#### DOCUMENT SECTION
╭──
Below is the current code of ssl_do,In current code in case of getting SSL_ERROR_WANT_WRITE we need
to wait(infinitely) on socket for pollout event 

>>>>>>>>>>>>>>>>>>

              case SSL_ERROR_WANT_WRITE:
                        pfd.fd = priv->sock;
                        pfd.events = POLLOUT;
                        if (poll(&pfd,1,-1) < 0) {
                                gf_log(this->name,GF_LOG_ERROR,"poll error %d",
                                       errno);
                        }


>>>>>>>>>>>>>>>>>>>

I think we need to update the code here in case of calling function (SSL_write/SSL_read as Shyam suggested) we can return from here with error code (EAGAIN) and the error is already handled in upper functions instead of waiting on poll as we are doing same for SSL_ERROR_WANT_READ.

I am testing my patch and update soon about the result.

Regards
Mohit Agrawal

Comment 23 Mohit Agrawal 2017-02-01 09:14:55 UTC

Hi,

I have tested the patch after running bonnie tools, it is working fine.

bonnie++ -u root
Using uid:0, gid:0.
Writing with putc()...done
Writing intelligently...done
Rewriting...done
Reading with getc()...done
Reading intelligently...done
start 'em...done...done...done...
Create files in sequential order...done.
╰──
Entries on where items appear
╭──
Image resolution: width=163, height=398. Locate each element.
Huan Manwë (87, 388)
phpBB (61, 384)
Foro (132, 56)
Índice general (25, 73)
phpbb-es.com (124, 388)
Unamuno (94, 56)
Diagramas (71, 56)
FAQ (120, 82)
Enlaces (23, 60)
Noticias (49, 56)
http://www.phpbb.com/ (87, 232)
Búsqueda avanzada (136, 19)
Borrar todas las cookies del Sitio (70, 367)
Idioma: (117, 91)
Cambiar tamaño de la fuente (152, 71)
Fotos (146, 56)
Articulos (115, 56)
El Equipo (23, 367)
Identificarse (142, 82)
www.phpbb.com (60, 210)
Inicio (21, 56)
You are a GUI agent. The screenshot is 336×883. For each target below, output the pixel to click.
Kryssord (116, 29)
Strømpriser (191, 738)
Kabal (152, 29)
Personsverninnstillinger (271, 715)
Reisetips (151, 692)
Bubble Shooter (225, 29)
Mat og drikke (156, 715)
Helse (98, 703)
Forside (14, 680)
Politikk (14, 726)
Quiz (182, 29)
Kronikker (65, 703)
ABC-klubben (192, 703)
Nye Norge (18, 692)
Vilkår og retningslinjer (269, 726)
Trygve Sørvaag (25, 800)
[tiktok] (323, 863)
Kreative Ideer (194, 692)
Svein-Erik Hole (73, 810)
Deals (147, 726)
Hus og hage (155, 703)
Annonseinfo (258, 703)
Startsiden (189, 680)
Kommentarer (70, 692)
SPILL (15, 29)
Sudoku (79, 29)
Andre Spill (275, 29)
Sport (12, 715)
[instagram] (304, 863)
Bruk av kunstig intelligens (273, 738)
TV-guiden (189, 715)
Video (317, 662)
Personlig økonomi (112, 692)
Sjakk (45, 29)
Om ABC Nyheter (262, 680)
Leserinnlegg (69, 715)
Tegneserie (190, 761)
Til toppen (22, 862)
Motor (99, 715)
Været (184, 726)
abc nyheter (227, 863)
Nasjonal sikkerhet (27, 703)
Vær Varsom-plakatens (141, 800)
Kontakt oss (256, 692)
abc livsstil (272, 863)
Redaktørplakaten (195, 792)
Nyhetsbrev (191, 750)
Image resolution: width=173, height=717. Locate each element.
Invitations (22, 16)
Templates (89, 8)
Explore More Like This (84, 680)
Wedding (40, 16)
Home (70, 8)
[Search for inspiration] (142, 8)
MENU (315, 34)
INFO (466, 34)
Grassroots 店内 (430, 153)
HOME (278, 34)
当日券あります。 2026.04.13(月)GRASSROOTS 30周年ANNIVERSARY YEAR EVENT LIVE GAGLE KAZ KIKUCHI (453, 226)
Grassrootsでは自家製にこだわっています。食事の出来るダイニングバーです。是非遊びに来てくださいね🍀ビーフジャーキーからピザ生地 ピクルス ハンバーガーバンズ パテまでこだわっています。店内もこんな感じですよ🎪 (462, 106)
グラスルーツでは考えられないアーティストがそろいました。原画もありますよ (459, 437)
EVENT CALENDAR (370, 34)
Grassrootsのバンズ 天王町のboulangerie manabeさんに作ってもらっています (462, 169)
╰──
#### TASK INSTRUCTIONS
Continue the bug discussion about SSL_ERROR_WANT_WRITE handling in ssl_do, picking up after its last line.

#### THE RESULT
Stat files in sequential order...done.
Delete files in sequential order...



Regards
Mohit Agrawal

Comment 25 Atin Mukherjee 2017-02-01 10:10:16 UTC

upstream patch : https://review.gluster.org/#/c/16501/

Comment 26 Atin Mukherjee 2017-02-02 04:09:34 UTC

downstream patch : https://code.engineering.redhat.com/gerrit/#/c/96684/

Comment 28 Ambarish 2017-02-10 04:50:19 UTC

Clean run of Bonnie++ on my Ganesha+SSL setup with 3.8.4-14/2.4.1-7 , Verified.

Comment 30 errata-xmlrpc 2017-03-23 05:59:45 UTC

Since the problem described in this bug report should be
resolved in a recent advisory, it has been closed with a
resolution of ERRATA.

For information on the advisory, and where to find the updated
files, follow the link below.

If the solution does not work for you, open a new bug report.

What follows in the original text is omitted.